An excellent review covers degradation systems in invertebrates SAHA HDAC clinical trial (Hegde, 2010). One of the first E3 ligases implicated in synaptic plasticity and postsynaptic function was E6-AP (also known as UBE3A), a HECT domain-containing E3 ligase

(Jiang et al., 1998). E6-AP is encoded by a maternally-imprinted gene, Ube3A, inactivating mutations of which lead to a neurodevelopmental disorder called Angelman syndrome (AS) ( Kishino et al., 1997 and Matsuura et al., 1997). Loss of UBE3A function in a mouse model of AS impairs LTP and contextual learning ( Jiang et al., 1998). CaMKIIα—a major enzyme required for plasticity and learning and memory—is decreased in abundance and activity in postsynaptic densities (PSDs) of UBE3A mice, perhaps explaining the plasticity and learning deficits ( Weeber et al., 2003). Remarkably, these molecular and behavioral

defects in UBE3A mice are completely rescued by introducing mutations in the phosphorylation sites of CaMKIIα that negatively regulate its activity and synaptic abundance (T305/T306) ( van Woerden et al., 2007). The mechanism of CaMKIIα regulation by UBE3A remains unclear. Recent studies showed that UBE3A directly ubiquitinates Arc, an activity-induced protein that promotes the internalization of the AMPA-type glutamate receptors (AMPARs) (Greer et al., 2010), thus providing another example of degradation of a negative regulator of synaptic strength. Disruption of UBE3A function stabilizes Arc protein and reduces the number of AMPARs at excitatory synapses. Because AMPARs play a central role in excitatory synaptic transmission and plasticity, deregulation Selleckchem Linsitinib of Arc and surface AMPARs offers a plausible mechanism for the deficits observed in AS. Homeostatic synaptic plasticity operates over a time scale of hours to days to maintain synaptic strength within a dynamic range in the face of changing activity levels. This form of plasticity also depends on UPS-mediated degradation.

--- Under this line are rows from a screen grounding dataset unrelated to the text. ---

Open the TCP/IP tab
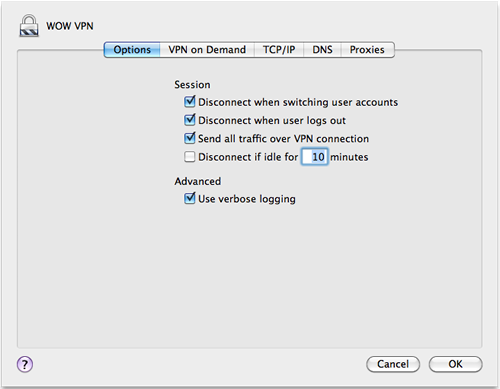The height and width of the screenshot is (389, 500). 279,50
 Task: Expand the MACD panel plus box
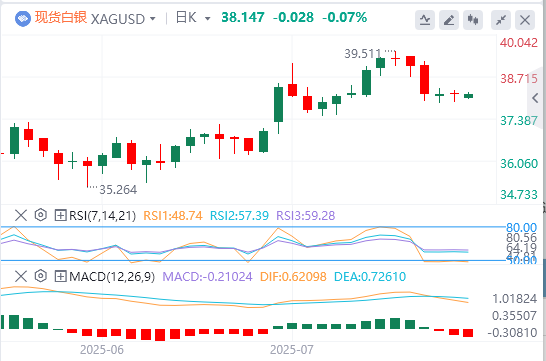60,277
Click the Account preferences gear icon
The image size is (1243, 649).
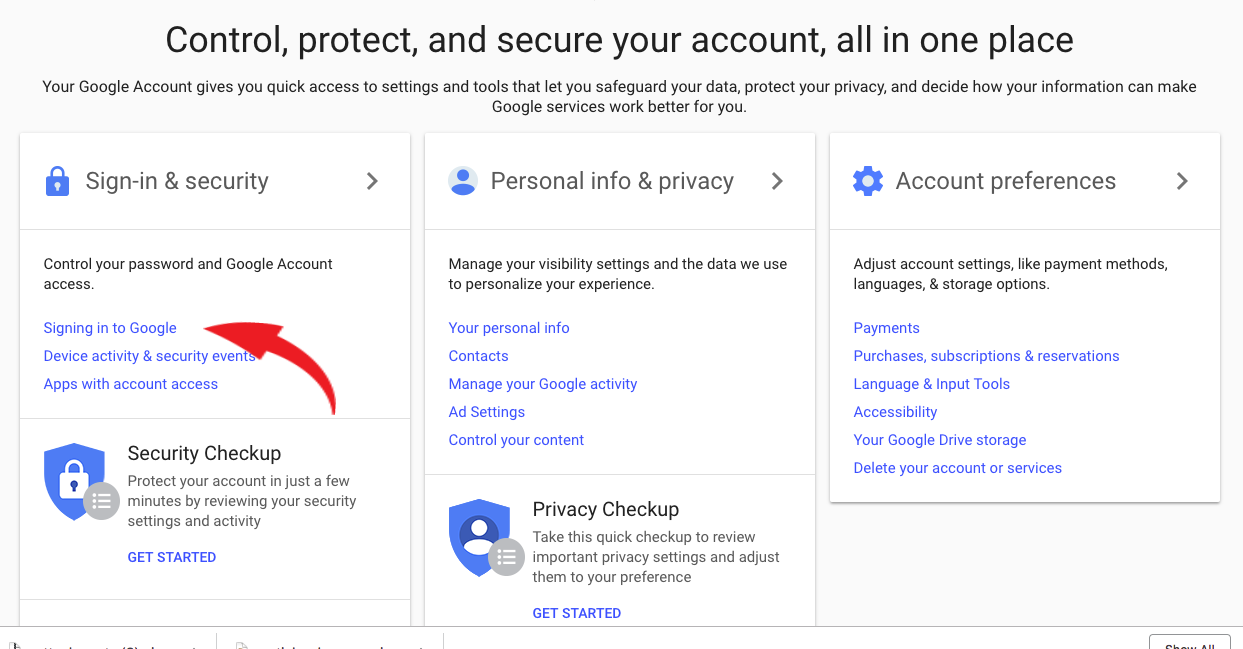[x=868, y=181]
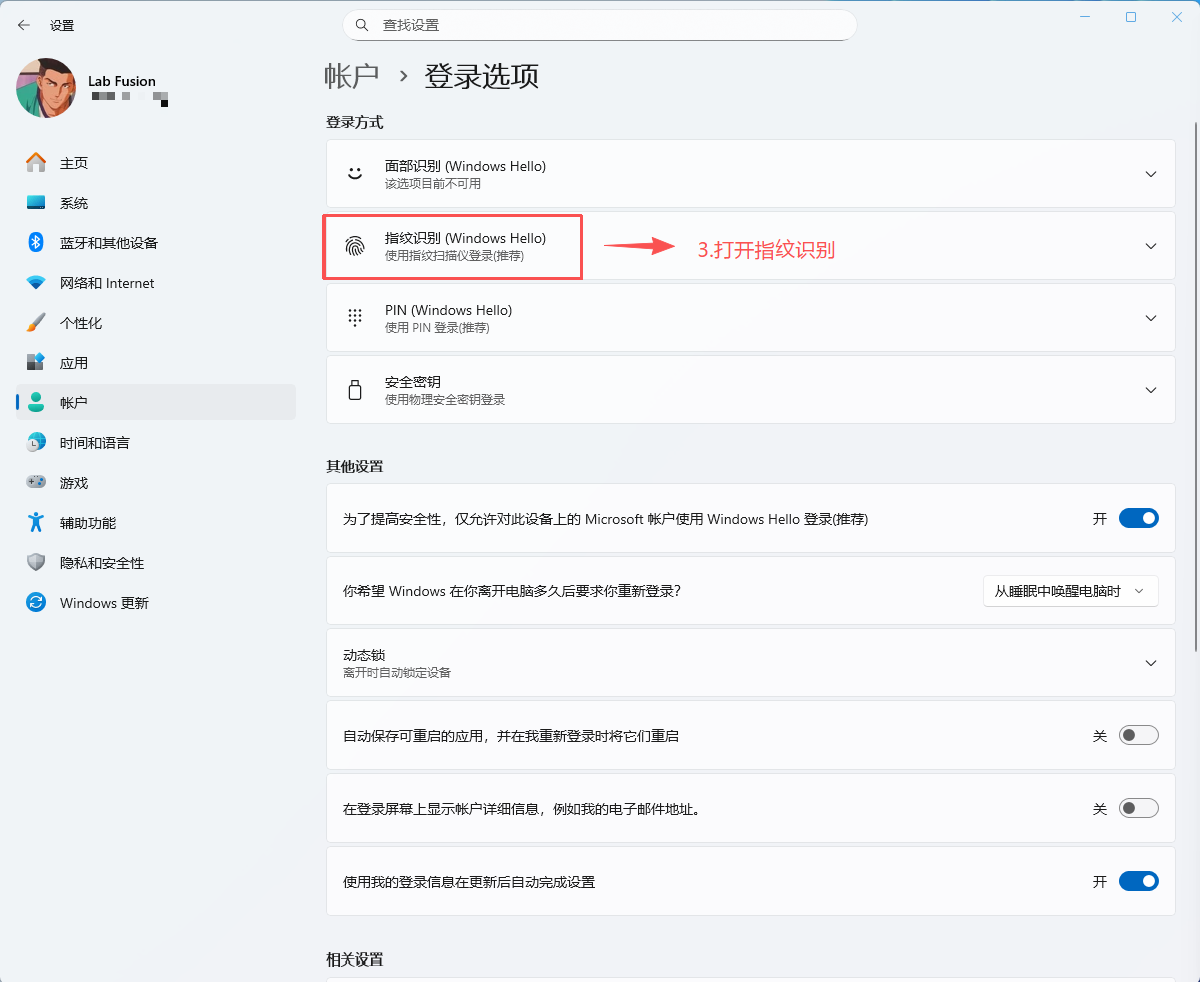The image size is (1200, 982).
Task: Click the Bluetooth icon in the sidebar
Action: click(36, 243)
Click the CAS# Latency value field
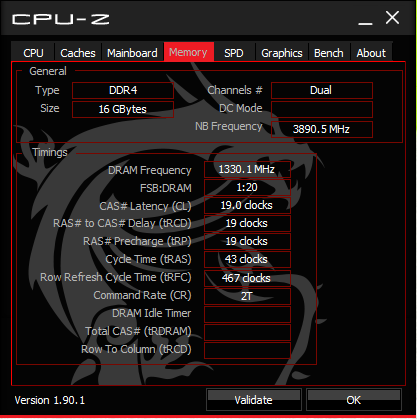417x419 pixels. tap(247, 205)
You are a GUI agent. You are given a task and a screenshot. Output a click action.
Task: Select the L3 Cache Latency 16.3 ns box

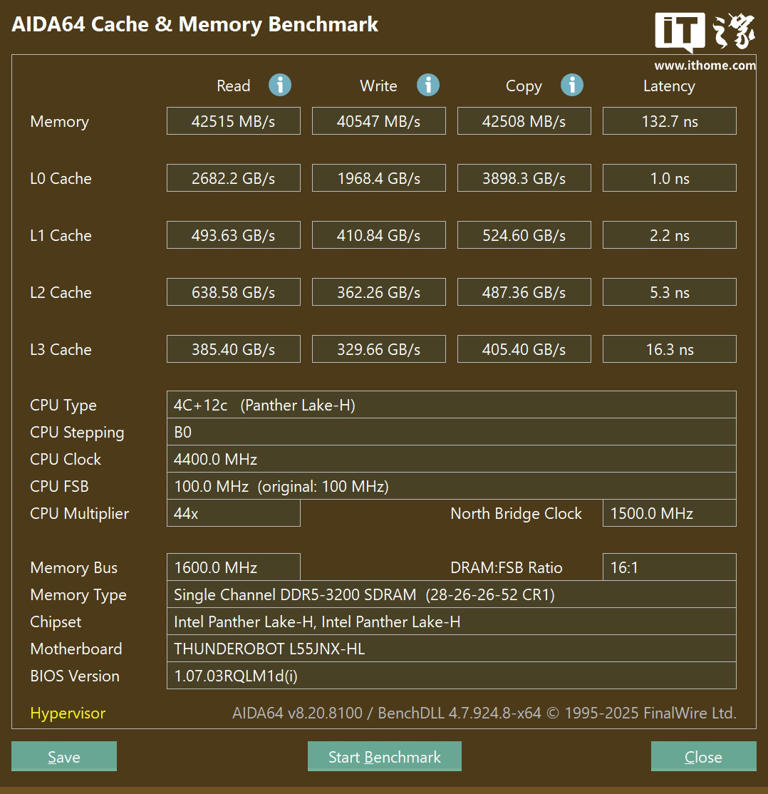tap(669, 349)
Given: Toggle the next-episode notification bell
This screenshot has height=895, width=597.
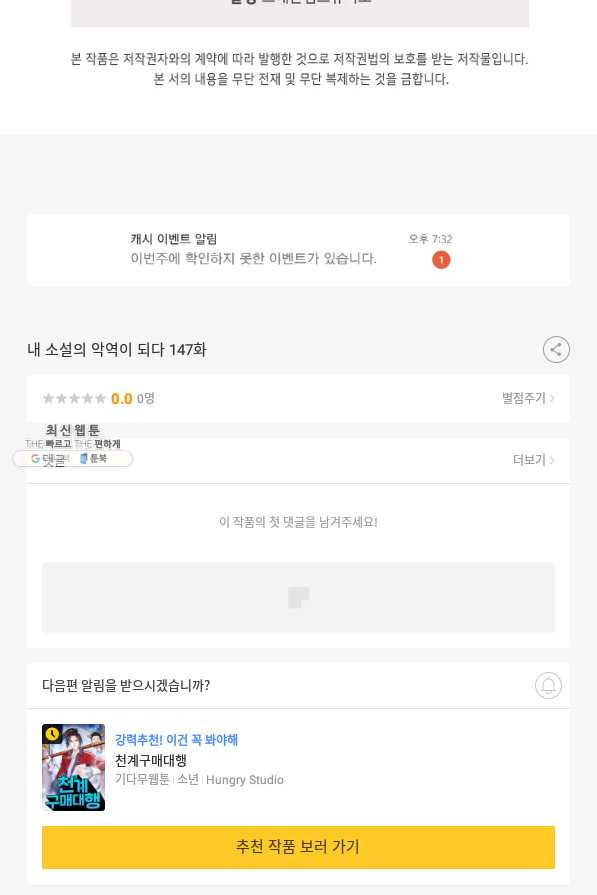Looking at the screenshot, I should tap(548, 686).
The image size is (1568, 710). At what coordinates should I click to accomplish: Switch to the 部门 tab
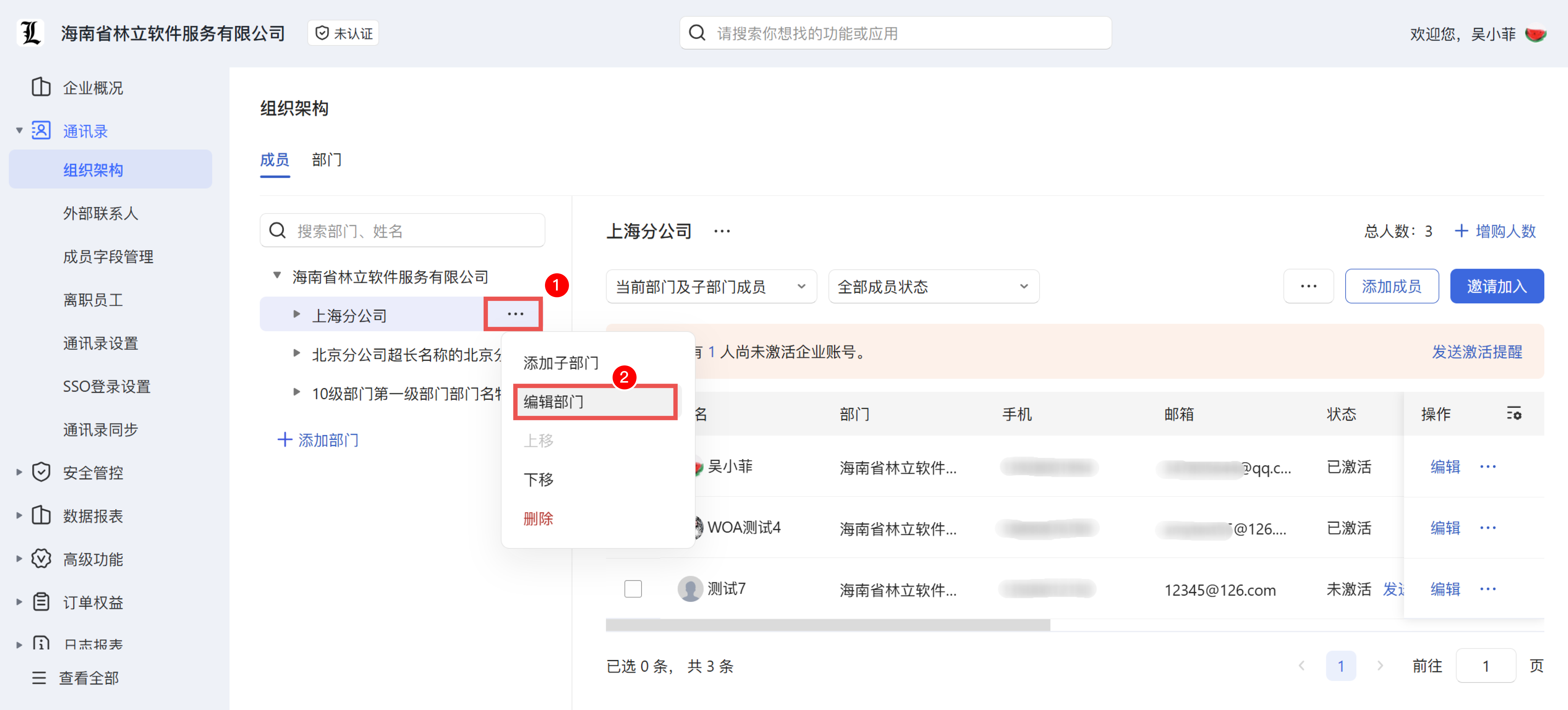326,160
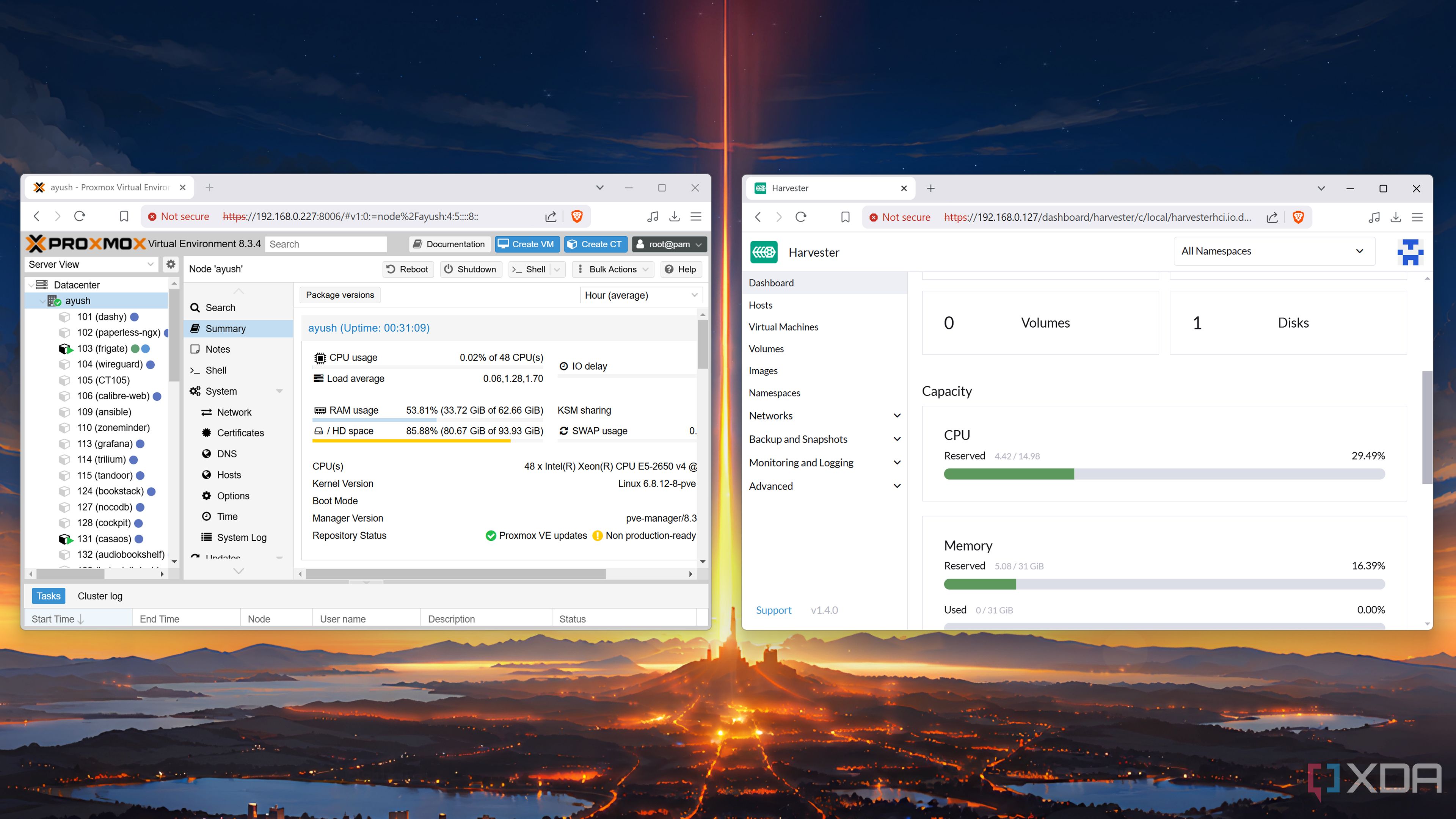The height and width of the screenshot is (819, 1456).
Task: Click the Proxmox logo
Action: 84,243
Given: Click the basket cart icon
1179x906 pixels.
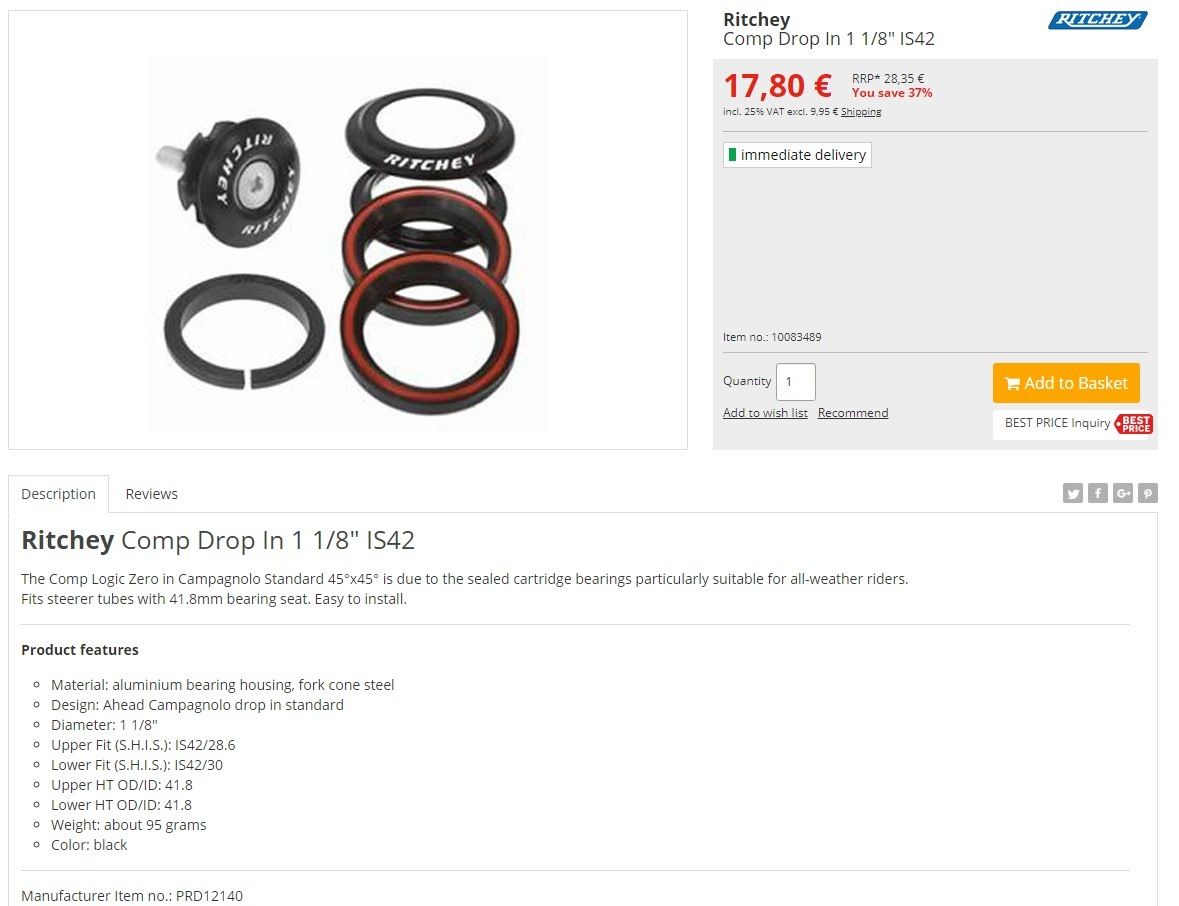Looking at the screenshot, I should pos(1012,383).
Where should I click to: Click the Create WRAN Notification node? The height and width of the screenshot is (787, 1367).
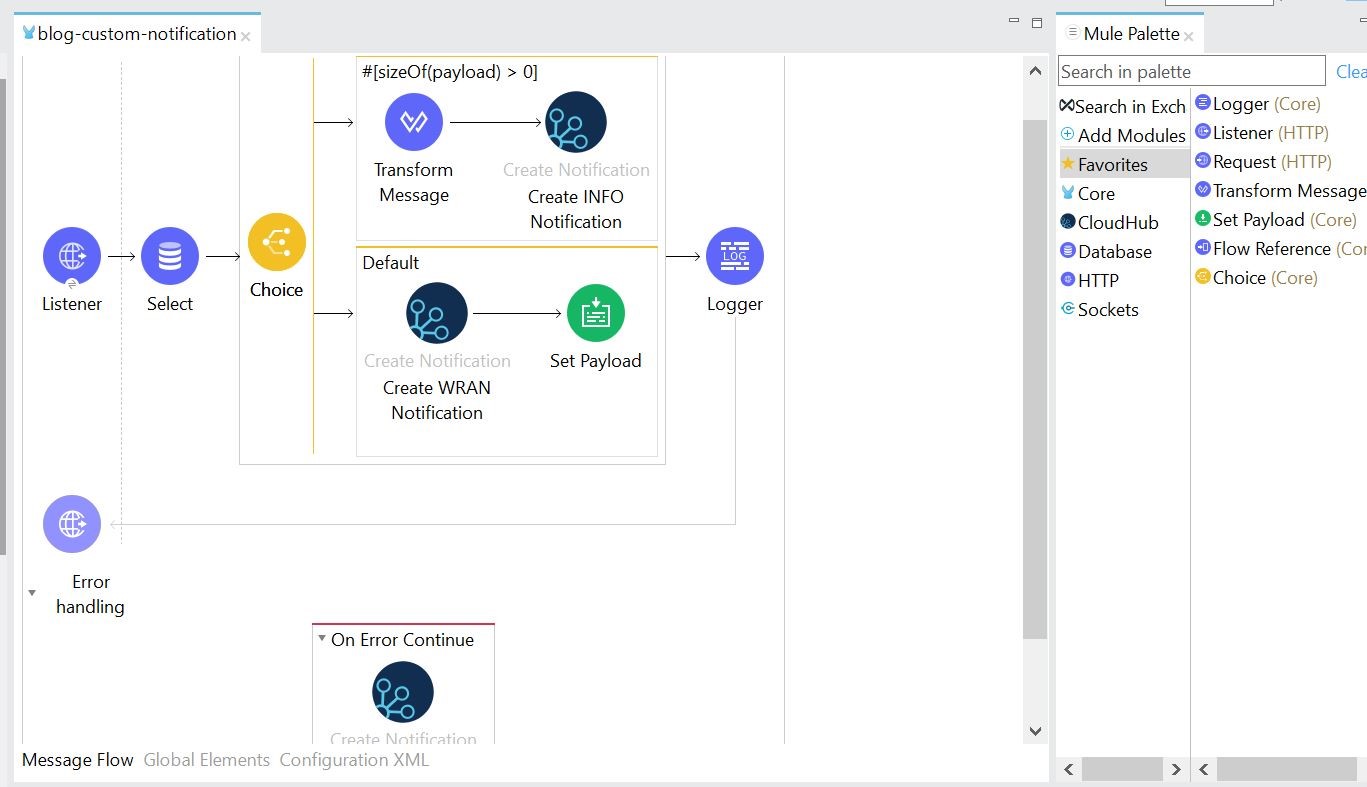(x=437, y=313)
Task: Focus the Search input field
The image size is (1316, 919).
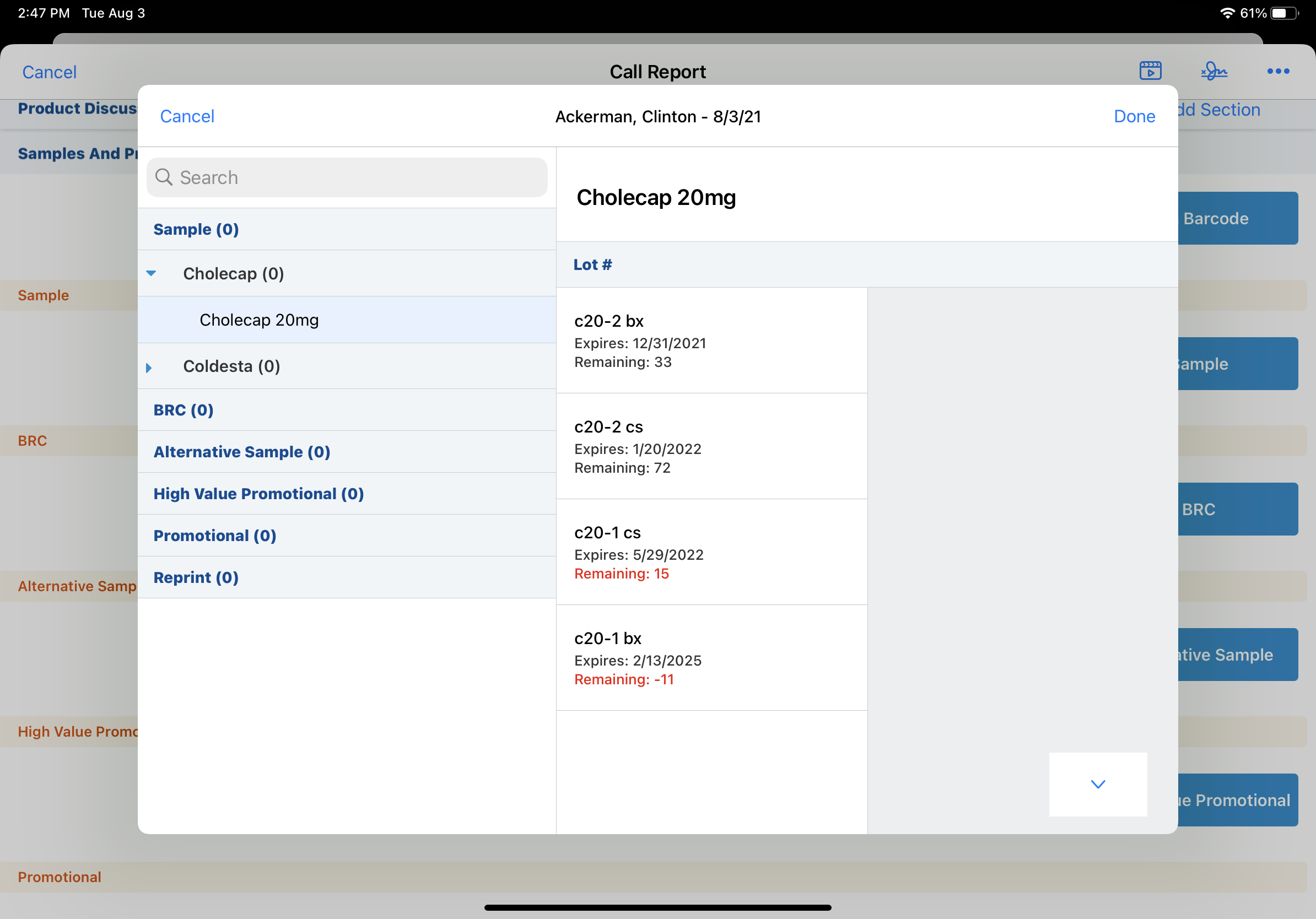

Chronic increases or decreases in neuronal activity induce proteasome-dependent reciprocal changes in the abundance of numerous proteins in the PSD (Ehlers, 2003). However, only a few proteins were found found to be directly ubiquitinated in the PSD, suggesting that UPS may target specific “master organizers” of the PSD to regulate a larger set of associated postsynaptic proteins. Indeed, Shank1 and GKAP are highly ubiquitinated and activity-regulated core scaffold proteins of the PSD, organizing cytoskeletal/signaling complexes and maintaining synaptic morphology (Ehlers, 2003 and Sheng and Kim, 2000). Recently a RING domain ubiquitin ligase, TRIM3, was identified as a specific E3 ligase for GKAP in hippocampal neurons (Hung et al., 2010). TRIM3 mediates activity-induced ubiquitination and downregulation of GKAP and causes concomitant decreases in Shank1 abundance and synaptic size (Hung et al., 2010).